▸ **Records provided**:
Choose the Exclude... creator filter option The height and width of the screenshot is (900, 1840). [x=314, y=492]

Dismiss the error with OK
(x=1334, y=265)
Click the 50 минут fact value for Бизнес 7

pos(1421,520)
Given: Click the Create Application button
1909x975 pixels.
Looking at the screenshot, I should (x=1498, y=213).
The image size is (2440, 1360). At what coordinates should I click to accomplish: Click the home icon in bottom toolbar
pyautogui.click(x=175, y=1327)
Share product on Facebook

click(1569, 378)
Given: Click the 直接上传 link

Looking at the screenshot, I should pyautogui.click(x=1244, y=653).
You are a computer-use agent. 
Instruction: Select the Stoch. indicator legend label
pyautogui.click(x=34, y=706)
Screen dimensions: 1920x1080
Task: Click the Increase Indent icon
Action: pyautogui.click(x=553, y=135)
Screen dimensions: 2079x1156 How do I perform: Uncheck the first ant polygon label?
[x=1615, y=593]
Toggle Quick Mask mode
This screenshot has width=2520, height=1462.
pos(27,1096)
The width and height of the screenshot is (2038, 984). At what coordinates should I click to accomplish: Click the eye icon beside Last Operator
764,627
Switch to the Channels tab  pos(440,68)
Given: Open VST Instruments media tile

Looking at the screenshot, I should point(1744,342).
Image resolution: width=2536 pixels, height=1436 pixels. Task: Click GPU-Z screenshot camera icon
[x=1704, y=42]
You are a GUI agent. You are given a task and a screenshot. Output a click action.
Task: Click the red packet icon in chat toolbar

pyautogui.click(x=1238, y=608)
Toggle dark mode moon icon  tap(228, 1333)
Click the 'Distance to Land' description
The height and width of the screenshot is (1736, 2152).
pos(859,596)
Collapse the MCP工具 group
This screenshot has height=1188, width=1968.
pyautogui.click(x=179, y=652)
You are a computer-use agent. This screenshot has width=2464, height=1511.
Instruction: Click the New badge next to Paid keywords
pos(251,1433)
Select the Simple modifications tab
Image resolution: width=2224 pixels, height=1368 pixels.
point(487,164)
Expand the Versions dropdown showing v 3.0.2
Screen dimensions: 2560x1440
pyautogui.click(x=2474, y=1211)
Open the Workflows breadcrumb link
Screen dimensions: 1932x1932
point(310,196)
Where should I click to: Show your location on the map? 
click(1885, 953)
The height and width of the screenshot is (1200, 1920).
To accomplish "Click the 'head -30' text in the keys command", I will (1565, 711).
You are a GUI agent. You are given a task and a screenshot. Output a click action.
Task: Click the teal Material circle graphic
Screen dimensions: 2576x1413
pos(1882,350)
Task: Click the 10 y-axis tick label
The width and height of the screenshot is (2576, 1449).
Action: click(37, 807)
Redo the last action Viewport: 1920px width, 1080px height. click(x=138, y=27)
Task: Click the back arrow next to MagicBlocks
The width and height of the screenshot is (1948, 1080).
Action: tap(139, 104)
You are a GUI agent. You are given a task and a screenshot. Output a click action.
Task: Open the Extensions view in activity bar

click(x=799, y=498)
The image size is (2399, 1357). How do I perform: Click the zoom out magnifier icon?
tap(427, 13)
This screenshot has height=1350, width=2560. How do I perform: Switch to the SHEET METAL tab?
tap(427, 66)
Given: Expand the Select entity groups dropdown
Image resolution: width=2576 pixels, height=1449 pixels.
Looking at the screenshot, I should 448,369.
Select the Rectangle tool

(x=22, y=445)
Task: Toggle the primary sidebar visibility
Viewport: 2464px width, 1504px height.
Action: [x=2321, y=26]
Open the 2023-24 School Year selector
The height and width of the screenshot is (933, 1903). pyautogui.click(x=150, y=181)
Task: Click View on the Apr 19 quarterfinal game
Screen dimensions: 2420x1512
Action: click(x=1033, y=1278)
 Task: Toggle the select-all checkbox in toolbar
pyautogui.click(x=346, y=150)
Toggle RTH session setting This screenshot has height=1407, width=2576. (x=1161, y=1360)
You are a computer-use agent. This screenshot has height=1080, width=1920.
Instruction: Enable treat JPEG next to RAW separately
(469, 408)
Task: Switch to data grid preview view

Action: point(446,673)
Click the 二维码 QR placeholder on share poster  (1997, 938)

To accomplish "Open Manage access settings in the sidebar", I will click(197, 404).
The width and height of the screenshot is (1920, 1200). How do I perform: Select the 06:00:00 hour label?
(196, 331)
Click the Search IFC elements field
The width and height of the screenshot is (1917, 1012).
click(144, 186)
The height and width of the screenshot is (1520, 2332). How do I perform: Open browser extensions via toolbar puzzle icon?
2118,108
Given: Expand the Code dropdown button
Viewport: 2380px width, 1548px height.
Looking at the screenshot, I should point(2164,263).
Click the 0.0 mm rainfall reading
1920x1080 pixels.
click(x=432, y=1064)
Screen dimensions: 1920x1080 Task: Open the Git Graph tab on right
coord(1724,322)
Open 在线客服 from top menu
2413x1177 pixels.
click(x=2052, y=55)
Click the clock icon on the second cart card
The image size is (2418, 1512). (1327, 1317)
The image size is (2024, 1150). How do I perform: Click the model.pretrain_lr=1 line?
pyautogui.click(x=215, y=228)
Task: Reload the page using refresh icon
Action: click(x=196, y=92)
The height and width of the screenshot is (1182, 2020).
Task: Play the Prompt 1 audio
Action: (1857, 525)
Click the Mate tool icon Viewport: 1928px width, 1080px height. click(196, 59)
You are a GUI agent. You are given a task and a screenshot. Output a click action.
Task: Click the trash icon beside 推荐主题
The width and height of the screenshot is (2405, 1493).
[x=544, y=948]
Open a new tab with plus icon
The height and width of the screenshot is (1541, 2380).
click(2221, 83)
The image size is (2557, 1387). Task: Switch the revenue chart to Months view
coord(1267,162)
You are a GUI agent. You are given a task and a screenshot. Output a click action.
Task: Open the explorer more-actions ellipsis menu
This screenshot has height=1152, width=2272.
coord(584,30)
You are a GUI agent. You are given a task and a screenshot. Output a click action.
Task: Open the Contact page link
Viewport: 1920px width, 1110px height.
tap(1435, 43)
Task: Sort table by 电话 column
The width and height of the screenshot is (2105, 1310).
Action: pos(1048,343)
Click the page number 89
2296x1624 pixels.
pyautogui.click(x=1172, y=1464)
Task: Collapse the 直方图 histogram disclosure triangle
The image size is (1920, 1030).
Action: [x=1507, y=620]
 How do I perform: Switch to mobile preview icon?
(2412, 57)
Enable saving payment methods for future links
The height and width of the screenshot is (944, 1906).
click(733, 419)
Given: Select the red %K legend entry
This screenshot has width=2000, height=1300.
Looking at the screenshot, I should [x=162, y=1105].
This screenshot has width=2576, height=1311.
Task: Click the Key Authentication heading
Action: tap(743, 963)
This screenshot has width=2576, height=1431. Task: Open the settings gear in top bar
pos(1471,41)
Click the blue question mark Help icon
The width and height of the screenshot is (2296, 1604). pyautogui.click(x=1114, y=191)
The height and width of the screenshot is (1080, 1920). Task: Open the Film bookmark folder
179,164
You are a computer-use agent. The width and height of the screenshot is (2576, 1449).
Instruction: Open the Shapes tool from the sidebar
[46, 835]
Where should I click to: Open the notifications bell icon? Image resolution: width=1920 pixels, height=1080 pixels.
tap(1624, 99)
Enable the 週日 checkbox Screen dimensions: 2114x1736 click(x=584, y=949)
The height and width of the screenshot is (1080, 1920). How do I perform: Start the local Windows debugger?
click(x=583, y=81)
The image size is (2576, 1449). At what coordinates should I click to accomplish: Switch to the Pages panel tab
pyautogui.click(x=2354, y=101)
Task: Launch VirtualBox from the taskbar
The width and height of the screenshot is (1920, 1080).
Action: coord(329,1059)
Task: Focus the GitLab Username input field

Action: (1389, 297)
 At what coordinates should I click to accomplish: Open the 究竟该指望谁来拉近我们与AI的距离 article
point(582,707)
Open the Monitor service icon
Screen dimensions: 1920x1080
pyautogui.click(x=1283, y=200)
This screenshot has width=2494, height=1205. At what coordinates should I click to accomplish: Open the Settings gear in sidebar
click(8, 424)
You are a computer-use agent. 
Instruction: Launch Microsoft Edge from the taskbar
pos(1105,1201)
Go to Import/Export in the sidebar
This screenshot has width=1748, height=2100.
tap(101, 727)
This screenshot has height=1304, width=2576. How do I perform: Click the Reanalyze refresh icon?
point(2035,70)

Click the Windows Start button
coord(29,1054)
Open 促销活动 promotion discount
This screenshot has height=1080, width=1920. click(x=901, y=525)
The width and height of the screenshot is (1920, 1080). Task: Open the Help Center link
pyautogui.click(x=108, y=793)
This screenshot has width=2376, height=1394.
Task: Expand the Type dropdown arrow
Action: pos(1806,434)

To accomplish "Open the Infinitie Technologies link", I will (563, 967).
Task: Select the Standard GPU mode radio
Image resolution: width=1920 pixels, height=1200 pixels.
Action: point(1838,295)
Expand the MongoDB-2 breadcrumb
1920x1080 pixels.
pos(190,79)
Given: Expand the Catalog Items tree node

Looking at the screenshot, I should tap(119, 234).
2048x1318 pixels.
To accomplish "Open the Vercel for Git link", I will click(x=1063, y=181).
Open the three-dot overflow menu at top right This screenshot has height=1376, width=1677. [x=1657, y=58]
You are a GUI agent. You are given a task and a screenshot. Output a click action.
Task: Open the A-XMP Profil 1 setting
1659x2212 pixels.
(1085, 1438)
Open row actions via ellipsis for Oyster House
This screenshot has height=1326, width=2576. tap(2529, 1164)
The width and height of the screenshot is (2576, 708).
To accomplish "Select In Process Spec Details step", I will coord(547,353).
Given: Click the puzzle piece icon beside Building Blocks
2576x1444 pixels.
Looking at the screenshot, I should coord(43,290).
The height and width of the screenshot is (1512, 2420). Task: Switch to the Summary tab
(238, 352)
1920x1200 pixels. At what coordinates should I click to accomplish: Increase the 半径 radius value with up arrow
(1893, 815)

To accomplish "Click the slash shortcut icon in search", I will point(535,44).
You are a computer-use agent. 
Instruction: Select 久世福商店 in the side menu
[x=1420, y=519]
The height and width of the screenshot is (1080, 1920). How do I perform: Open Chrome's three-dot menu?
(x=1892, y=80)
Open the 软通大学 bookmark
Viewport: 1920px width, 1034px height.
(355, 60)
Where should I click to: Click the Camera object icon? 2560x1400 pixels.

▸ **Work task**: The response should contain only a verbatim copy of the lines from the line with "Viewport: 1920px width, 1034px height." to the final line of the records.

▸ **Reply to the exercise**:
Viewport: 1920px width, 1034px height.
(355, 60)
Where should I click to: Click the Camera object icon? 2560x1400 pixels.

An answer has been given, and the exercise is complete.